- Developer: Digital Illusions Canada
- Publisher: Vivendi Universal Interactive Publishing
- Platform: Game Boy Color
- Release: NA: November 1, 2001; EU: 2002;
- Genre: Action
- Mode: Single player

= Diva Starz: Mall Mania =

2001 video game

Diva Starz: Mall Mania (released as Diva Starz in Europe) is an action video game developed by Digital Illusions Canada and published by Vivendi Universal Interactive Publishing for the Game Boy Color. It was released in North America on November 1, 2001, Europe in 2002, and is based on Mattel's Diva Starz dolls.

The game follows four playable dolls from the Diva Starz line as they play through six different stages. As the player completes each stage with one doll, it subsequently gets harder through subsequent levels. The game received negative reviews from critics.

==Gameplay==

One of the dolls during the first scooter level

Diva Starz: Mall Mania is an action game, where the player starts by choosing one of four playable dolls from Mattel Inc.'s Diva Starz doll line. After selecting a character, the doll is placed in a scooter level, where they are required to jump and collect items while riding their scooter down a street. Completing the scooter level allows the player to choose from five mall-related levels: the music spot, the pet shop, the fashion spot, the snack spot, and the style spot.

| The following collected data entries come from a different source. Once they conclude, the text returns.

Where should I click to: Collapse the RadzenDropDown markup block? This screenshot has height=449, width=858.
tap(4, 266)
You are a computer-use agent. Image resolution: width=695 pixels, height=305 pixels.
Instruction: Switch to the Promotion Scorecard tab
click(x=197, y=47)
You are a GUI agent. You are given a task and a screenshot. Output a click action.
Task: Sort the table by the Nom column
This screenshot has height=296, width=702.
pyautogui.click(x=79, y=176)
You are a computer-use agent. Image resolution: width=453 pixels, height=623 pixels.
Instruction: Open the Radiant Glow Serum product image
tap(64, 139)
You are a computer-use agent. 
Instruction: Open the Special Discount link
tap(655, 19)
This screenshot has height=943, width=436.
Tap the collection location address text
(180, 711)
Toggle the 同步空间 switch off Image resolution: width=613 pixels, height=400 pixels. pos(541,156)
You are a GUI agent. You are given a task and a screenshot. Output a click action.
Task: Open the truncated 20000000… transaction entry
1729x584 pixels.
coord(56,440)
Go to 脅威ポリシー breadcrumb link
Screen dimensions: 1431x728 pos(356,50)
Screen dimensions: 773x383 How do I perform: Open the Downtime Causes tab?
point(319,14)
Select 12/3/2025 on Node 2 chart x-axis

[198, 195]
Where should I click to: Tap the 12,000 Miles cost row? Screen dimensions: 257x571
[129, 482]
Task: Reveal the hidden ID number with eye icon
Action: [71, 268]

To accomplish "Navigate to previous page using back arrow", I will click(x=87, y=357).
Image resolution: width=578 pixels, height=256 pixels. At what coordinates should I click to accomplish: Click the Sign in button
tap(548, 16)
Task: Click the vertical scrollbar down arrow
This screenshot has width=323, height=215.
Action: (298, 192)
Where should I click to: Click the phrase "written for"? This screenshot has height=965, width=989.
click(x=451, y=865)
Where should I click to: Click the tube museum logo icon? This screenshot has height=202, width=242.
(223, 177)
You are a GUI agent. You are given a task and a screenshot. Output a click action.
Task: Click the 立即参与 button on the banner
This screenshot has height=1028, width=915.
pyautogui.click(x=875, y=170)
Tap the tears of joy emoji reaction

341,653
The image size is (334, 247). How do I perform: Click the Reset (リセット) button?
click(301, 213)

The music level plays similar to the Dance Dance Revolution series, requiring the player to input button pushes at the proper times with the music as prompted by the game. The pet shop level makes the player go through a simple maze to find their puppy at the end of it. The fashion spot requires the player to place colored items into matching colored purses which move on a conveyor belt. The snack spot is a puzzle which lets the player make food by placing pieces in the correct order, and the style spot is a dress up game which makes the player pick outfits which look the best on the characters.

==Reception==
Diva Starz: Mall Mania received mostly negative reception from critics, who felt that the game was overly easy; it received a 40% from GameRankings. GameZone felt that the game had too little content to warrant a purchase despite its lower price point; the reviewer gave the game to her 11-year-old granddaughter, who beat the entire game in 42 minutes. IGNs Tiffany Timbletank wrote her review in a parody style of the slang language used throughout the game, and stated regarding the length of the game, "The game levels are so short and seem designed with such little effort that I was kind of offended. This just isn't a game."